--- Available data ---

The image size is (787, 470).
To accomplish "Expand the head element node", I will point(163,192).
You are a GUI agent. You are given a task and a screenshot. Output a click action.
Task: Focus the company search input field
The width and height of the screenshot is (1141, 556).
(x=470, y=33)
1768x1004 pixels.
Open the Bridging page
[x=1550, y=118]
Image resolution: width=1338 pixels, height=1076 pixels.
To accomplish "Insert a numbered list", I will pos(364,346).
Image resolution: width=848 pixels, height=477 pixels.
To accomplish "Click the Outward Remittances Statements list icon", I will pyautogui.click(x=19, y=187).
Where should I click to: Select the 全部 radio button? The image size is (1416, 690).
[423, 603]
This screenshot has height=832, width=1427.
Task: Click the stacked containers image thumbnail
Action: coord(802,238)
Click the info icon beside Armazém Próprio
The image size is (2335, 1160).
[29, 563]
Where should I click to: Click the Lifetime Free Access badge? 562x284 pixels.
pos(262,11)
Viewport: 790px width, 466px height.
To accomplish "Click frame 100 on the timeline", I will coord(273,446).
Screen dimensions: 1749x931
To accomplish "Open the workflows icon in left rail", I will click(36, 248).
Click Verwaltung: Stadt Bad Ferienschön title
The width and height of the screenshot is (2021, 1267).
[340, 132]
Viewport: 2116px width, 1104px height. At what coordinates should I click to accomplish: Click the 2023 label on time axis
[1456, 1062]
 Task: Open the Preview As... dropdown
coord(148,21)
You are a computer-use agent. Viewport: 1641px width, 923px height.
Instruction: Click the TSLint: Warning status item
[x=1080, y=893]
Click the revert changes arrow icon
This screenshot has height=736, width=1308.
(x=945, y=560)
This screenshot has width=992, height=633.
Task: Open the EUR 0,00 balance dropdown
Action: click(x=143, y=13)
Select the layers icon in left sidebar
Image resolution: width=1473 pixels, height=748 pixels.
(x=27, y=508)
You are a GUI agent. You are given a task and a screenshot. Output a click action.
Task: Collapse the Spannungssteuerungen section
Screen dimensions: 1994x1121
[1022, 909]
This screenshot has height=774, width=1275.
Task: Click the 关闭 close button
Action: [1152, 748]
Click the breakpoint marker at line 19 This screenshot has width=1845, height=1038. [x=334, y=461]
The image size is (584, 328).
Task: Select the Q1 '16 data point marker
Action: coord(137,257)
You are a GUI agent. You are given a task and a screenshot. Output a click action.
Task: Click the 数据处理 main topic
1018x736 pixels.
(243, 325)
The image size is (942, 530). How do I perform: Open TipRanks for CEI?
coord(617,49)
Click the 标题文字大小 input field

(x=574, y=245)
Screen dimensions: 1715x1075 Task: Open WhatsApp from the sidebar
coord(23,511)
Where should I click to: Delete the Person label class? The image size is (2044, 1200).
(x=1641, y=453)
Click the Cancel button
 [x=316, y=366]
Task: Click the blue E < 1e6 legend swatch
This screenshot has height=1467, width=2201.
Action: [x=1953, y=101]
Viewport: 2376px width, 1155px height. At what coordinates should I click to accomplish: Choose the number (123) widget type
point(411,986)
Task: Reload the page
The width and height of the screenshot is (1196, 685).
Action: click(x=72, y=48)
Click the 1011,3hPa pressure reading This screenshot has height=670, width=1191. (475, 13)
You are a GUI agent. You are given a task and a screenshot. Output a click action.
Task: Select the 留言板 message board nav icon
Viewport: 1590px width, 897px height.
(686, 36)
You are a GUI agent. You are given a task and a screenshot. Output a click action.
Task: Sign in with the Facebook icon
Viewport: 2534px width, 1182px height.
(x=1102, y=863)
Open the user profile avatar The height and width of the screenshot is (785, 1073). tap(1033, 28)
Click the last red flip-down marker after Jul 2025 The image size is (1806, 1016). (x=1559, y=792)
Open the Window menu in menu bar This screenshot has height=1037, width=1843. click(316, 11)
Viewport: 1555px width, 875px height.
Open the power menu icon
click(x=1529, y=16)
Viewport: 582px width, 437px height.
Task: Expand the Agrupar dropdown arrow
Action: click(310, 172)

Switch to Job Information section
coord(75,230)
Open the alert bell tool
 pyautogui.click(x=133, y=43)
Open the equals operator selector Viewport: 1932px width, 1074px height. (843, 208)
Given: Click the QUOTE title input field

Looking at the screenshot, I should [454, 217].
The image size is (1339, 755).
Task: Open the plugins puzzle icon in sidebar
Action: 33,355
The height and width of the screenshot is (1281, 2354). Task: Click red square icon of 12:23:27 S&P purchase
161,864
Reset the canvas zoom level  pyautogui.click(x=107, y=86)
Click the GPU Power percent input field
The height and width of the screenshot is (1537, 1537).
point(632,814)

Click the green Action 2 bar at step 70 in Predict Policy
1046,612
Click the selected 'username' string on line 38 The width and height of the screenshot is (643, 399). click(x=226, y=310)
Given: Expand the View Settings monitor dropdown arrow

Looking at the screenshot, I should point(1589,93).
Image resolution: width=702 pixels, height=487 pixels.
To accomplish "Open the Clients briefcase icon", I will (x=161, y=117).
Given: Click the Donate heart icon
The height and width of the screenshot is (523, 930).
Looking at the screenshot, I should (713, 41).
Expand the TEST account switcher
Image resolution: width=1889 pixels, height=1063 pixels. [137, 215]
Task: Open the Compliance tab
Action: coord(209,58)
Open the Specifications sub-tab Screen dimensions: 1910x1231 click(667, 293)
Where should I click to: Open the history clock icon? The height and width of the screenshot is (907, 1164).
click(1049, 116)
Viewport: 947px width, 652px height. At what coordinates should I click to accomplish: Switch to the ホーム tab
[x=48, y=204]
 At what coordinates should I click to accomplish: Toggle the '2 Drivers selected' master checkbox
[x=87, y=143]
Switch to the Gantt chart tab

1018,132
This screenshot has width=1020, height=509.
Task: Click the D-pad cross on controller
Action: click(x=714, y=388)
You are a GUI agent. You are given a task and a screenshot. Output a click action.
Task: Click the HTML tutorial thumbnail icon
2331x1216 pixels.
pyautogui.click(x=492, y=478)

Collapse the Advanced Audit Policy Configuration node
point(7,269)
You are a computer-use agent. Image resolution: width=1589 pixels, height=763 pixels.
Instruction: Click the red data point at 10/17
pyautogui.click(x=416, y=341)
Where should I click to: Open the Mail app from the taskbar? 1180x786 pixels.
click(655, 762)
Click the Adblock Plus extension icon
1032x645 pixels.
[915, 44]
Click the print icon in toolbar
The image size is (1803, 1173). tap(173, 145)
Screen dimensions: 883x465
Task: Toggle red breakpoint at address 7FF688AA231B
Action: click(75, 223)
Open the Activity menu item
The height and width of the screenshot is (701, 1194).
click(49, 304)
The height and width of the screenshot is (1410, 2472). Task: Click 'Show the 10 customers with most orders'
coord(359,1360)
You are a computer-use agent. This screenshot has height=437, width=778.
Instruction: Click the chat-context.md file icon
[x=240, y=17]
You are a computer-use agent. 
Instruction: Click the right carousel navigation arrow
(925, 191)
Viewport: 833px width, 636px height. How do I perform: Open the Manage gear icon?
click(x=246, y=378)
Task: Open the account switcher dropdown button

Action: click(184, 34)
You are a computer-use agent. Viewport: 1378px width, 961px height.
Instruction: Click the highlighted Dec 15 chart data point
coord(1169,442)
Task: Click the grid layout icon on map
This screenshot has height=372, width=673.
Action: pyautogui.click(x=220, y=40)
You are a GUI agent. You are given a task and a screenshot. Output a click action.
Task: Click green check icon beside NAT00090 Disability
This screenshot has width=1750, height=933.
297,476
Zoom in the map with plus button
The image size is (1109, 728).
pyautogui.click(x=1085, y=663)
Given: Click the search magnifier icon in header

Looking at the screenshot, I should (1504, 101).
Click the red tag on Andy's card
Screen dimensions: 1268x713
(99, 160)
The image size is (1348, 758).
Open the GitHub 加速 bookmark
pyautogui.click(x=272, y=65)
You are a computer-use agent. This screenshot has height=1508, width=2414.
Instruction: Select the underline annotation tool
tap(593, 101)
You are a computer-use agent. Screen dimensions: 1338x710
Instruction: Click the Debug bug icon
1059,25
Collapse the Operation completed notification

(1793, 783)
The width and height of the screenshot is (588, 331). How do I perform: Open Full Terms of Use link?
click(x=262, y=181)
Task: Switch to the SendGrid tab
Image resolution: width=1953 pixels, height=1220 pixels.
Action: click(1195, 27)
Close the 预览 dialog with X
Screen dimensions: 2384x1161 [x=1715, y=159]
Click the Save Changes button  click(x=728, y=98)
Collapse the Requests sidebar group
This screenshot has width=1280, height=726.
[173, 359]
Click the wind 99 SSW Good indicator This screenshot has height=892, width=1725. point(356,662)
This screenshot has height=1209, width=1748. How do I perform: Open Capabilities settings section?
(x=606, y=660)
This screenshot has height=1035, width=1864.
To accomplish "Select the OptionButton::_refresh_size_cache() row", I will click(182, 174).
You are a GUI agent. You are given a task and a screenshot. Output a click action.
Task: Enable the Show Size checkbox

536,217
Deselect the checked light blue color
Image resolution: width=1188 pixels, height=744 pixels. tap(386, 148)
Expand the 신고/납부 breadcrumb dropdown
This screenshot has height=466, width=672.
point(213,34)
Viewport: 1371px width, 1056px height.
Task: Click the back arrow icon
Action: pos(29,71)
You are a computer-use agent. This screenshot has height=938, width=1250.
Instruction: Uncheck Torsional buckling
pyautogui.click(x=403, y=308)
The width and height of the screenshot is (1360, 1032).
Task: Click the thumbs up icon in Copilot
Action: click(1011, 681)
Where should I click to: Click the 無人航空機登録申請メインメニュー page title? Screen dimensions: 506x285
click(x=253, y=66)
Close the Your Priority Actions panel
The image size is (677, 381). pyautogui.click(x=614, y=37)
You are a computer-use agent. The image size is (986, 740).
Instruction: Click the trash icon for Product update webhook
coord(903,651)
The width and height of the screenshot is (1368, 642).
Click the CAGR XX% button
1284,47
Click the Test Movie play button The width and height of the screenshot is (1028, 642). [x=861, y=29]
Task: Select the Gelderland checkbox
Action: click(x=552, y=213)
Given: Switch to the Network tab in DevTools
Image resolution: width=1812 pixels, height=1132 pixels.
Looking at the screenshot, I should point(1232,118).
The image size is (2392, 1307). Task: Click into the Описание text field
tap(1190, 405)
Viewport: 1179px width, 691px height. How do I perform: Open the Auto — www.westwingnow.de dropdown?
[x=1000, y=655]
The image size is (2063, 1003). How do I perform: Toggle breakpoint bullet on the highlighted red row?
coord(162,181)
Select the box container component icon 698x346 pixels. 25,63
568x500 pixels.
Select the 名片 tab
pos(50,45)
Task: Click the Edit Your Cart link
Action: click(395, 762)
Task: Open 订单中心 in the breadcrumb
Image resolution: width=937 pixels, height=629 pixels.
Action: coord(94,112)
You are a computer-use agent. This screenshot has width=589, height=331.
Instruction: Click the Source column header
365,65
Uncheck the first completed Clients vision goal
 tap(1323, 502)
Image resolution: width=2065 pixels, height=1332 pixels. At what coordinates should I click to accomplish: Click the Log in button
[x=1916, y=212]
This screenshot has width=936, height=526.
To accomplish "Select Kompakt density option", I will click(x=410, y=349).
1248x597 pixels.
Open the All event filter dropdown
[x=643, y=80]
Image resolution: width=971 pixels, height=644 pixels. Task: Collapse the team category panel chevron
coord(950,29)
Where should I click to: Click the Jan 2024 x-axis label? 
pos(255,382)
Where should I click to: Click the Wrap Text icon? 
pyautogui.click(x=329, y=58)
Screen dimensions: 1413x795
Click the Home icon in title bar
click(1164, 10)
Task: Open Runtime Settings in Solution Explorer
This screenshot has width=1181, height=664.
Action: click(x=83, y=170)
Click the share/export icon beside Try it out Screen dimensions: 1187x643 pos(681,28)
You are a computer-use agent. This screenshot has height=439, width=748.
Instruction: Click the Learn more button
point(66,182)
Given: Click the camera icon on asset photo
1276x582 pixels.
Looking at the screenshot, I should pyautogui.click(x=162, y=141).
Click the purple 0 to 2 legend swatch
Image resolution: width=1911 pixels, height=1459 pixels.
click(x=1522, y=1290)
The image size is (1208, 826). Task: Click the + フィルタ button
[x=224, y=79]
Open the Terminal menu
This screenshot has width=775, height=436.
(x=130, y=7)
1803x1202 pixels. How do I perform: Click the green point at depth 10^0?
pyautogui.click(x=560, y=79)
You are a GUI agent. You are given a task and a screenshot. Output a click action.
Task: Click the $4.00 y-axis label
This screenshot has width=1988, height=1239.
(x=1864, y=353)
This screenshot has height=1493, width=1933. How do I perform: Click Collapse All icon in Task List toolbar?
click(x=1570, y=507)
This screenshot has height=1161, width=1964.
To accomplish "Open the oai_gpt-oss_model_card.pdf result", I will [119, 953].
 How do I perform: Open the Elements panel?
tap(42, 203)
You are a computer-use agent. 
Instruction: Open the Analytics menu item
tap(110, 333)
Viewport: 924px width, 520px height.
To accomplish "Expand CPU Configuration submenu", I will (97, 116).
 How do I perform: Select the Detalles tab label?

---

# Aim of the exercise
Using the records above, write out exactly the lines between the one holding "Click the Home icon in title bar" and the one holding "has height=439, width=748.", inclusive; leave everything else out.

# Response for this exercise
Click the Home icon in title bar
click(1164, 10)
Task: Open Runtime Settings in Solution Explorer
This screenshot has width=1181, height=664.
Action: click(x=83, y=170)
Click the share/export icon beside Try it out Screen dimensions: 1187x643 pos(681,28)
You are a computer-use agent. This screenshot has height=439, width=748.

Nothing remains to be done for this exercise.